How to Build an Identity Graph with Graph Databases

Today’s businesses and organizations have access to multiple tools for collecting meaningful information about their customers, including:

  • Analytics dashboards
  • Telemetry
  • Access logs

With them they can help identify and portray an accurate picture of their customers’ behavioral patterns.

However, if you’re trying to generate up-to-date, personalized recommendations per customer, such information is simply not good enough. Times are harsh, competition is rising, and customer loyalty is paramount to future profitability, so organizations need to step up their efforts to provide the best customer experience.

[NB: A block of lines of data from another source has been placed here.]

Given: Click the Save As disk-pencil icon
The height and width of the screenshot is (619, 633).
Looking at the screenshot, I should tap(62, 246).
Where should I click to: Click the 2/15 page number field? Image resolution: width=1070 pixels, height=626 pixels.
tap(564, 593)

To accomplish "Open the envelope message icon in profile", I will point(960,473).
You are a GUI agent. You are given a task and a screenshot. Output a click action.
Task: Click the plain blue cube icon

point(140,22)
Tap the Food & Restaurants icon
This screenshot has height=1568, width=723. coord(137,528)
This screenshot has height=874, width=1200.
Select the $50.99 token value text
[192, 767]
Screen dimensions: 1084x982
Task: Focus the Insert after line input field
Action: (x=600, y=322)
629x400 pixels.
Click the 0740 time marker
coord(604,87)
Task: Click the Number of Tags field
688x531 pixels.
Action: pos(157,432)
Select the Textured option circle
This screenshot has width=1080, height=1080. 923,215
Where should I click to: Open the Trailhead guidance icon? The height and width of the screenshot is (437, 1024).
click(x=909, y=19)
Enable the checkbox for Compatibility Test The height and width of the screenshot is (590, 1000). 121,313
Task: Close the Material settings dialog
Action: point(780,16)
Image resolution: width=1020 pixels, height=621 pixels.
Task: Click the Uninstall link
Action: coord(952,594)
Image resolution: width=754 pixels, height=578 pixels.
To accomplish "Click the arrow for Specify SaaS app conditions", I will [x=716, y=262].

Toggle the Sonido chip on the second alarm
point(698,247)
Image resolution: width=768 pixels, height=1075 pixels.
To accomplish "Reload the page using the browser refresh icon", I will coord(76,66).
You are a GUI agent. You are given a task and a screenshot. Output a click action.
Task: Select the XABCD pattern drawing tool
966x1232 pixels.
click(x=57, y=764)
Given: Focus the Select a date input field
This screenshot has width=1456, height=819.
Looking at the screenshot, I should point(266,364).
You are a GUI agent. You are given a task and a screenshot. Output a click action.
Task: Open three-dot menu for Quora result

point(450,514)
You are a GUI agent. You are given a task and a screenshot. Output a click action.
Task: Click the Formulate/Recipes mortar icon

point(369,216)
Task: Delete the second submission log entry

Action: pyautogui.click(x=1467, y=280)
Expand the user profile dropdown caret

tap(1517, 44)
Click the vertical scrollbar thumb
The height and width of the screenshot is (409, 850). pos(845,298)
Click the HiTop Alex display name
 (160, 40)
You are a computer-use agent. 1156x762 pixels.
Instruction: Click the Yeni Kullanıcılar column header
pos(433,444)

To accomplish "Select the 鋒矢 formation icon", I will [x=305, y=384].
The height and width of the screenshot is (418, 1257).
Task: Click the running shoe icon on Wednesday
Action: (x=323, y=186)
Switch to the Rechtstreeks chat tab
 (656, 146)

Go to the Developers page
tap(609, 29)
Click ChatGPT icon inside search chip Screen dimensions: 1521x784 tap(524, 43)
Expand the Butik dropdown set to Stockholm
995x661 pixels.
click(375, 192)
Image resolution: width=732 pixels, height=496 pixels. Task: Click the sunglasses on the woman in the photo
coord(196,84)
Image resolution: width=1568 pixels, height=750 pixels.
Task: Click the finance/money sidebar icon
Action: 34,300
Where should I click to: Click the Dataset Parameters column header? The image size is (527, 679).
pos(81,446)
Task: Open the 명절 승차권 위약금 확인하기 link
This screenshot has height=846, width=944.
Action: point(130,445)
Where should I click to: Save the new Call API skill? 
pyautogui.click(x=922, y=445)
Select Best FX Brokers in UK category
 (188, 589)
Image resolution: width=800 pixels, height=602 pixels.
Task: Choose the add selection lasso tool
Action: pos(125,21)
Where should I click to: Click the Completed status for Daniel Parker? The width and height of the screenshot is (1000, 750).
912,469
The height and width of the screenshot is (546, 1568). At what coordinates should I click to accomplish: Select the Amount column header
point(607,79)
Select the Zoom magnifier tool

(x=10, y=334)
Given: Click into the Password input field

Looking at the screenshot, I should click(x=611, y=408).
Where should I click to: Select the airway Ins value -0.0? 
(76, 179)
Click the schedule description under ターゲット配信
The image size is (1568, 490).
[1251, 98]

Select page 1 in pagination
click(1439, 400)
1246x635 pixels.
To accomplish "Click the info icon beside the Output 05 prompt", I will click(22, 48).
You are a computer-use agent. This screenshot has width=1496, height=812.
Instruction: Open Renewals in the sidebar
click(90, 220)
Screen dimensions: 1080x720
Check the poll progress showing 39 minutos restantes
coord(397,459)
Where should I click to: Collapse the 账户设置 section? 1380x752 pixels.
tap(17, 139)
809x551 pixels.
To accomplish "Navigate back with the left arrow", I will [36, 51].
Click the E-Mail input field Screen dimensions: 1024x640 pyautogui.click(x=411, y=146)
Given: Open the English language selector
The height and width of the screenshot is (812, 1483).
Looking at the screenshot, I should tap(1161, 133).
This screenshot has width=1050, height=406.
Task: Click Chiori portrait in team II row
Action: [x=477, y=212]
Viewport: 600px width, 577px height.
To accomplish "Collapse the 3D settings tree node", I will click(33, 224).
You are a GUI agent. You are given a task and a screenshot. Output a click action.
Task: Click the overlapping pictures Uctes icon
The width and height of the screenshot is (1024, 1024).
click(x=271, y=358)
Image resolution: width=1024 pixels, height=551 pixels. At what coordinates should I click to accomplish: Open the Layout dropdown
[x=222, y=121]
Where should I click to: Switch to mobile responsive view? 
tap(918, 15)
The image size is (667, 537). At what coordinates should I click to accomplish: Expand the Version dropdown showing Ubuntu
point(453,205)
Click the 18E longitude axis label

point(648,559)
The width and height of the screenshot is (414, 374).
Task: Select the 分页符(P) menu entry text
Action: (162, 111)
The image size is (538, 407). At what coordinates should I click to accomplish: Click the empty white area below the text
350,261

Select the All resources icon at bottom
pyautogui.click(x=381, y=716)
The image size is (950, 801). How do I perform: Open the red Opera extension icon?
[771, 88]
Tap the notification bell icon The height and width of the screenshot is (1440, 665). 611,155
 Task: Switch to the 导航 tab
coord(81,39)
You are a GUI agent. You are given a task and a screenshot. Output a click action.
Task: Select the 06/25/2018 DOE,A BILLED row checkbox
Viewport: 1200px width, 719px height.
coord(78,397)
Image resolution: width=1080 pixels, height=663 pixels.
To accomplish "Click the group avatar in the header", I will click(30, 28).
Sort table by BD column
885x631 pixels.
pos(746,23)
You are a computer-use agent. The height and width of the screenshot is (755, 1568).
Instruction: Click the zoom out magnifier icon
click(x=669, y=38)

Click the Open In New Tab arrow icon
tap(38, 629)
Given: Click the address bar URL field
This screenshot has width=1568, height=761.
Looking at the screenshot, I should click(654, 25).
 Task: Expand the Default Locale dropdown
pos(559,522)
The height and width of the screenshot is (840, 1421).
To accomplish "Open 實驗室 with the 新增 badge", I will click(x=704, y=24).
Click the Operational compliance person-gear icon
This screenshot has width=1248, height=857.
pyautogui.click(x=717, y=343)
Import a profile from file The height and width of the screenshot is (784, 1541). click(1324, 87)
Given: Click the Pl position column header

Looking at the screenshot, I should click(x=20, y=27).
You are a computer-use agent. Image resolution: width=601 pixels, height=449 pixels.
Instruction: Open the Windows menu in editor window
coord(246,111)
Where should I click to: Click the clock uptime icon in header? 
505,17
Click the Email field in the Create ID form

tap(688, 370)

You can think of an identity graph (or ID graph) as a database of information that stores both entities and the connections between them. These entities are modeled based on specific characteristics of a business’s requirements and goals. For example:

  • In a social network, ID graphs show connections between friends and colleagues
  • For a movie subscription platform like Netflix, ID graphs show customer device info or movie recommendations.

All of this information is tied to individual customer IDs so the business can offer personalized experiences and promotions.

We’ve all received an email from Netflix or Amazon Prime recommending movies to watch based on our likes/viewing patterns. This is an example of how ID graphs coupled with machine learning can suggest a list of personalized items to help increase usage time and attract more customers:

Netflix promo

One of Many Email Recommendations Netflix Has Sent Me

Creating an ID graph using graph databases is a powerful modern option for linking customer information across platforms without using traditional off-the-shelf services. In this tutorial, we’ll do just that using Python and the following steps:

  1. Install a development environment with all the packages we’ll need
  2. Model the entities and relationships
  3. Populate an identity graph
  4. Query an identity graph for a specific user using information like device identifiers, cookies and browsers
  5. Update the graph database

Let’s get started.

Step 1 — Install Identity Graph Python Environment

To follow along with the code in this article, you can download and install our pre-built Identity Graph Python environment, which contains:

  • A version of Python 3.10.
  • All the dependencies used in this post in a pre-built environment for Windows, Mac and Linux:
    • rdflib is a Python library for working with the Resource Description Framework (RDF). This is a standard for representing data in the form of triples (subject-predicate-object), which is useful for representing identity graphs.
    • SPARQLWrapper is a simple Python wrapper around a SPARQL service that helps execute queries remotely. Both of these tools allow us to build nice, robust identity graphs that can be queried using a common language.

Python runtime

In order to download this ready-to-use Python project, you will need to create a free ActiveState Platform account. Just use your GitHub credentials or your email address to register. Signing up is easy and it unlocks the ActiveState Platform’s many other dependency management benefits.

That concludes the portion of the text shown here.